TO DO ▸ Could you return each line of the material that has "computer" in it?

Segment Start: WORKING DATA

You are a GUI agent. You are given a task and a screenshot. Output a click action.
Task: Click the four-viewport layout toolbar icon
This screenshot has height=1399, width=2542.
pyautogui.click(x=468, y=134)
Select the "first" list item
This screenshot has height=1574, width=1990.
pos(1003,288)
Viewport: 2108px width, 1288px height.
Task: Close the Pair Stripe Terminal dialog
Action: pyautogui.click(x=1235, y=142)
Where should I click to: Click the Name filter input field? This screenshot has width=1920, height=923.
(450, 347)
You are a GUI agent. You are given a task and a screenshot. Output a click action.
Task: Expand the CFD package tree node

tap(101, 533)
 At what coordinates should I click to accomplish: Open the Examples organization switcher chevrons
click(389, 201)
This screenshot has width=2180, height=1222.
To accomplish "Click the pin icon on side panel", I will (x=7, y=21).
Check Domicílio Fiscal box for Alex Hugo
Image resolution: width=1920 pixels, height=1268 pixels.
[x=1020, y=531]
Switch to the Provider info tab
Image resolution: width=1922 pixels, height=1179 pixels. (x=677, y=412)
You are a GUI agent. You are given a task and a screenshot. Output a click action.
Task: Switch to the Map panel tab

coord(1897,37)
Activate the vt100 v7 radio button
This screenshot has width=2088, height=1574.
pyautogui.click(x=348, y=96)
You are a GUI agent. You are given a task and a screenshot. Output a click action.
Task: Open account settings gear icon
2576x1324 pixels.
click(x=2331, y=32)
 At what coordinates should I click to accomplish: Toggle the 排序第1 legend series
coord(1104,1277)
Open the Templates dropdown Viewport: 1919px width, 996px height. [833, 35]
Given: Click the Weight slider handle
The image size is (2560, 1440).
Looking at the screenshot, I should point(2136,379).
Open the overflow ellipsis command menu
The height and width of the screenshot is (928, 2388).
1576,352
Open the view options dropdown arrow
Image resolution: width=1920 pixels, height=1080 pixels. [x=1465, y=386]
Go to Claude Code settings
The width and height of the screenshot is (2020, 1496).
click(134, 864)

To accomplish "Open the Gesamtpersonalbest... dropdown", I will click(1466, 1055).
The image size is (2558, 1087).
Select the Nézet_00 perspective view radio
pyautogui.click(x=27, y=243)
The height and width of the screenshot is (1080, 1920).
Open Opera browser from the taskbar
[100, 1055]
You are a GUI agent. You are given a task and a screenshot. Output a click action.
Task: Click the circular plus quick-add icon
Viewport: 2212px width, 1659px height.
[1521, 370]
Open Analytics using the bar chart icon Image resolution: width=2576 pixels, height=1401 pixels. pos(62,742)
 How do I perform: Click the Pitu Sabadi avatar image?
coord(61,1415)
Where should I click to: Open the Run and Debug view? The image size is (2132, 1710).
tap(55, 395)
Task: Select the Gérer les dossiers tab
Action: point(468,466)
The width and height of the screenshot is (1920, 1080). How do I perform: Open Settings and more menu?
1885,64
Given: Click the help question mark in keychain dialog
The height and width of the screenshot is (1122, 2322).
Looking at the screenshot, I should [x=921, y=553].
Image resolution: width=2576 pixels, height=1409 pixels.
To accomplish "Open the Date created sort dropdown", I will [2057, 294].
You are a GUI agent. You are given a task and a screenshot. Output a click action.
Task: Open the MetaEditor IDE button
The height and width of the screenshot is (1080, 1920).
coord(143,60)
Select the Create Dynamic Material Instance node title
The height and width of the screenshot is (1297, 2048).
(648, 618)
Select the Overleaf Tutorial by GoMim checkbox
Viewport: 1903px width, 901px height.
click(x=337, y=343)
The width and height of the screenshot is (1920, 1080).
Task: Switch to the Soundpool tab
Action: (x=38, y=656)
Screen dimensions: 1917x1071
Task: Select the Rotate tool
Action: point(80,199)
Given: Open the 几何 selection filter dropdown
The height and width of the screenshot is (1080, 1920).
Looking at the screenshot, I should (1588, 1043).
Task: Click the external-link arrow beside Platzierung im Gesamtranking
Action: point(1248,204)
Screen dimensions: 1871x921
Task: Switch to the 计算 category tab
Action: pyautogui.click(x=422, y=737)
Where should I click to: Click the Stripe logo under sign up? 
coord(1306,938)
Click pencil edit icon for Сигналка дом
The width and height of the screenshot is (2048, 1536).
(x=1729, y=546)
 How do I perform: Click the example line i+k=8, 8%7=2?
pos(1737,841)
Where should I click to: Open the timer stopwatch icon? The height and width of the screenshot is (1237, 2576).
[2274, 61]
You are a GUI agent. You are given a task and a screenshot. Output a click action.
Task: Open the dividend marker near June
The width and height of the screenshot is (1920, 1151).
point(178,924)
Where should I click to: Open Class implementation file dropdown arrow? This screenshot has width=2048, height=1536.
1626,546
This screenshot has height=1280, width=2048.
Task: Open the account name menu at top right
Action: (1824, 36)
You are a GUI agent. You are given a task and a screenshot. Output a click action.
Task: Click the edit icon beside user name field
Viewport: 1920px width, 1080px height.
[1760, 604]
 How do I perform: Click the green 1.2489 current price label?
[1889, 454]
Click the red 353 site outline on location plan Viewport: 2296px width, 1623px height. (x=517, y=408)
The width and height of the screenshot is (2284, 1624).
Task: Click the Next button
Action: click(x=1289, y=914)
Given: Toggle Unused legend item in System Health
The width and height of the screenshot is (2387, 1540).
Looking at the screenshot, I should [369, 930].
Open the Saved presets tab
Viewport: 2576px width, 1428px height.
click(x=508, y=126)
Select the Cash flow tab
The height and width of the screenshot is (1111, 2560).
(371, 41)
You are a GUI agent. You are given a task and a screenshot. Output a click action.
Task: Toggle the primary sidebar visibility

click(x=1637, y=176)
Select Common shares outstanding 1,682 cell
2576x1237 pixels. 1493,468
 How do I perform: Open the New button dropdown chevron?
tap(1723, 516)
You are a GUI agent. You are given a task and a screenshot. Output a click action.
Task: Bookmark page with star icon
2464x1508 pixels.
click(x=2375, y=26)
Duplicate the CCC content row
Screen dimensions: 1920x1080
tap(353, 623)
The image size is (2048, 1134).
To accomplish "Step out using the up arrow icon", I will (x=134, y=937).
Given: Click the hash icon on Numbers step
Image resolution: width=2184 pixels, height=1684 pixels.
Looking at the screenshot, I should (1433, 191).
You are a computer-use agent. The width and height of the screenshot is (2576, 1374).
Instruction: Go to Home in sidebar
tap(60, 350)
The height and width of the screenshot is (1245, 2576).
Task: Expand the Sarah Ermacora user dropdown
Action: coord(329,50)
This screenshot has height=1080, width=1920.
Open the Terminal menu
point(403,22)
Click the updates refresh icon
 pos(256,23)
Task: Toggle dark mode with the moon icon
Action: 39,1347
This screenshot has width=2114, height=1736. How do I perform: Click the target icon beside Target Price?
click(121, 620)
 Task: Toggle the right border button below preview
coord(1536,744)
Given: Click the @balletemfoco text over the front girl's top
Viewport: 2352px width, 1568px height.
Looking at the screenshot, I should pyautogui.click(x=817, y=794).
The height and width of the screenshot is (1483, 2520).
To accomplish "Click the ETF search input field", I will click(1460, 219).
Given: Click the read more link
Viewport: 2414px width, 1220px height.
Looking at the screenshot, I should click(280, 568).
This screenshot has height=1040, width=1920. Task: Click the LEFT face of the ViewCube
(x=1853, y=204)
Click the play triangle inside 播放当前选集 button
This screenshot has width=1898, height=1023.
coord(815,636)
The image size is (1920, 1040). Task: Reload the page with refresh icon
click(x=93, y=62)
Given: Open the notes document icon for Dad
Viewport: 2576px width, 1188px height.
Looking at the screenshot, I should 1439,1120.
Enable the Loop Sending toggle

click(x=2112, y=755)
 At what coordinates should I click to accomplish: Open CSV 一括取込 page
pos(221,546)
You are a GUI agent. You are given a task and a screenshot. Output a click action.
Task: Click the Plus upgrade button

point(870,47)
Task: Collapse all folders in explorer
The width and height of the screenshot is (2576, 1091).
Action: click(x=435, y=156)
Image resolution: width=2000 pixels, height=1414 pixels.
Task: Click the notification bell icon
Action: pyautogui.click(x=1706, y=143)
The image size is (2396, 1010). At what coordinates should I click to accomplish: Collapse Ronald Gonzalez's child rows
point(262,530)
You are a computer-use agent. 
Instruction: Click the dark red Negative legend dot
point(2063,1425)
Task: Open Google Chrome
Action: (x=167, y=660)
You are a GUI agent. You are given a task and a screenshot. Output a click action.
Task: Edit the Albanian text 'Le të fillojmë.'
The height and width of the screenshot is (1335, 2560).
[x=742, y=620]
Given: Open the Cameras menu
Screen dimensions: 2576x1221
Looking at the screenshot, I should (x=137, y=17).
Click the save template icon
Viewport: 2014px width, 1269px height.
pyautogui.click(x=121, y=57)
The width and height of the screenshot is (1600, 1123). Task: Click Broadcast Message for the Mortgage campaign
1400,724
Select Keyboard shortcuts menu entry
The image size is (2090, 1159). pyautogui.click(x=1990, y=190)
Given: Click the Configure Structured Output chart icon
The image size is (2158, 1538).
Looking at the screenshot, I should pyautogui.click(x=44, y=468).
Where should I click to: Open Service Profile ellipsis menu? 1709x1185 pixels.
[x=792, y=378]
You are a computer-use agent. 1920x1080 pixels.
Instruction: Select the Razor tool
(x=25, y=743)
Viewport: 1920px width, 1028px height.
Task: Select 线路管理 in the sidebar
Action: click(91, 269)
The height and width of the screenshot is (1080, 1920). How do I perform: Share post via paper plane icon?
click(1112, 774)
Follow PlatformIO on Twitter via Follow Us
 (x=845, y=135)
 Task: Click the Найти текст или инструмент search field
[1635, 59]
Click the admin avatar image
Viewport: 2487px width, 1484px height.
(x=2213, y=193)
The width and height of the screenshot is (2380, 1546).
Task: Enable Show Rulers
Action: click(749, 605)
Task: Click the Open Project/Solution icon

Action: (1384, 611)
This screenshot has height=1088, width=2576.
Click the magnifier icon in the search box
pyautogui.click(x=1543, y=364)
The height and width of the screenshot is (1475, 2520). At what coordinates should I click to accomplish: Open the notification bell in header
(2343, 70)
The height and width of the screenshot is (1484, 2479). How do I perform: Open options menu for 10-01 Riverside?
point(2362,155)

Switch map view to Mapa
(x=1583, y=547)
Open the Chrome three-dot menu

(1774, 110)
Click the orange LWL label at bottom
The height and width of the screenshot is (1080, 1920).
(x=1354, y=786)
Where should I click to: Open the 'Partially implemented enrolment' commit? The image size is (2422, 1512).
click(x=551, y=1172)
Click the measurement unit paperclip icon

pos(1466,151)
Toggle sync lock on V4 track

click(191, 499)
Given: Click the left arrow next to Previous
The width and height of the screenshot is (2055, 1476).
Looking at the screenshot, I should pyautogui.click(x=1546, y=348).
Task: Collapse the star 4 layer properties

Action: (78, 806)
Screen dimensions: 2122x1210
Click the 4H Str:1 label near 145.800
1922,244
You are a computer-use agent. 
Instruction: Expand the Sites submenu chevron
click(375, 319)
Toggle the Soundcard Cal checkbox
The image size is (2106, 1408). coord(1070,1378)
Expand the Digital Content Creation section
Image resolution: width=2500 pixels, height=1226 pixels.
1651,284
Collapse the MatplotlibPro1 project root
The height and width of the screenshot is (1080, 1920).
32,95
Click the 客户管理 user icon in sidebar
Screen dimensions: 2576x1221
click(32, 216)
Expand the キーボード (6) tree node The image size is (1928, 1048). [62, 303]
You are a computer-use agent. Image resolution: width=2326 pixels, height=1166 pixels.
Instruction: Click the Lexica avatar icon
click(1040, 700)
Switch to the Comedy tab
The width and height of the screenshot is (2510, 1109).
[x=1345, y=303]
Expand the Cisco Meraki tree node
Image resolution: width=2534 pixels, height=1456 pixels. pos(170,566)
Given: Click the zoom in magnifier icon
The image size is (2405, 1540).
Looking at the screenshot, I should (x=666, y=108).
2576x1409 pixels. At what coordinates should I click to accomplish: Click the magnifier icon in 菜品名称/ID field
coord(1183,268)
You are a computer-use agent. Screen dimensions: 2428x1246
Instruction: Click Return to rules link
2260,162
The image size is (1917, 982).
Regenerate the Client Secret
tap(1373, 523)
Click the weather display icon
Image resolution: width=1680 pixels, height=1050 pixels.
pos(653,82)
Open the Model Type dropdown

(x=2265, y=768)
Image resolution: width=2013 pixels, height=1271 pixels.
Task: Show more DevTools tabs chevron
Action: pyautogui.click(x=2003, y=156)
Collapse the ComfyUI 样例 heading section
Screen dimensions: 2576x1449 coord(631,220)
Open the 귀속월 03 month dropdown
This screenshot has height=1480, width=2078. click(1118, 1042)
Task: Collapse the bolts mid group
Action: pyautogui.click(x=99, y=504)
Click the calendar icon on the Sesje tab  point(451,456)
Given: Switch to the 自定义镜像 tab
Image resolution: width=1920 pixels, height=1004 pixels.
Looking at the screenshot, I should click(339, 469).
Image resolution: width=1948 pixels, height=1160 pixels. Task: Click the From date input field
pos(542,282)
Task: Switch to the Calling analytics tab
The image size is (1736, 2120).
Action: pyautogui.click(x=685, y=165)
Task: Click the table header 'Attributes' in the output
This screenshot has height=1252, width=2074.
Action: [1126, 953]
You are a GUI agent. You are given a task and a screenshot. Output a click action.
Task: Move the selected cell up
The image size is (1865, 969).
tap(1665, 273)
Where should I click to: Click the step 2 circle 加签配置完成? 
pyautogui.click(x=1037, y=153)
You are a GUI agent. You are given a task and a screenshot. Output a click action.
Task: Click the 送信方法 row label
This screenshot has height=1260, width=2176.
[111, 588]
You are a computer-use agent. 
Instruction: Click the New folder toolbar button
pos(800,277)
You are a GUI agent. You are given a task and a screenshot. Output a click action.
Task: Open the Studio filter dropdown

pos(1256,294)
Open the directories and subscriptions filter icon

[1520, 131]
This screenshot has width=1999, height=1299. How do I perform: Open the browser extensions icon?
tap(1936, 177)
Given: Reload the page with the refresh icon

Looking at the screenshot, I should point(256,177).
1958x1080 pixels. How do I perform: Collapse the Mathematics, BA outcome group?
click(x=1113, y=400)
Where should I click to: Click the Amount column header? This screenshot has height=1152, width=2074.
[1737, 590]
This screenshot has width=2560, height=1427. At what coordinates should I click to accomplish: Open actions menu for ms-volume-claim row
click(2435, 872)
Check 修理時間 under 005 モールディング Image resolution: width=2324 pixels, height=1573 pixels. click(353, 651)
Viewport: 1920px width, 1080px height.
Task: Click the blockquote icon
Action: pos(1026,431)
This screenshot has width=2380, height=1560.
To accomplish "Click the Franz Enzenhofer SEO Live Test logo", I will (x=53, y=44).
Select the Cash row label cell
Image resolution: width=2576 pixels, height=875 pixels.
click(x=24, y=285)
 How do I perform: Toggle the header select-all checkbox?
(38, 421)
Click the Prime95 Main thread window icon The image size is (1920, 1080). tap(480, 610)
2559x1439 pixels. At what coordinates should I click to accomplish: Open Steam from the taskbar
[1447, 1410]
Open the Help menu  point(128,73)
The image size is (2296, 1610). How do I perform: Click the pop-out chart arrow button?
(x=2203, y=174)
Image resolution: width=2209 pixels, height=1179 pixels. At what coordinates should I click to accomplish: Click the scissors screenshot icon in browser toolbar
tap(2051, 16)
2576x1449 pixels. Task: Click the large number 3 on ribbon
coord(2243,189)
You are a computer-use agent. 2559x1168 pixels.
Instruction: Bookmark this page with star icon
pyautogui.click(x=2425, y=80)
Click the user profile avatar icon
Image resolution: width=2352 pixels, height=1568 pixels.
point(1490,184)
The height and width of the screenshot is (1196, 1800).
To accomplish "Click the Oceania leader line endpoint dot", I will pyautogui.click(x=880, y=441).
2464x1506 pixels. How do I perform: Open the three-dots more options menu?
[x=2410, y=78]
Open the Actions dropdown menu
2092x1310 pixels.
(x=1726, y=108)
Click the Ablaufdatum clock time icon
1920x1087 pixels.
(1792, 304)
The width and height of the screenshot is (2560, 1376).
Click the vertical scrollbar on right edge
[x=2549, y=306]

Segment End: WORKING DATA

YOUR SOLUTION ▸
You are a computer-use agent. The width and height of the screenshot is (2576, 1374).
You are a computer-use agent. 
You are a computer-use agent. 1920x1080 pixels.
You are a computer-use agent. 
You are a computer-use agent. Image resolution: width=2326 pixels, height=1166 pixels.
You are a computer-use agent. Screen dimensions: 2428x1246
You are a computer-use agent. 
You are a computer-use agent. 2559x1168 pixels.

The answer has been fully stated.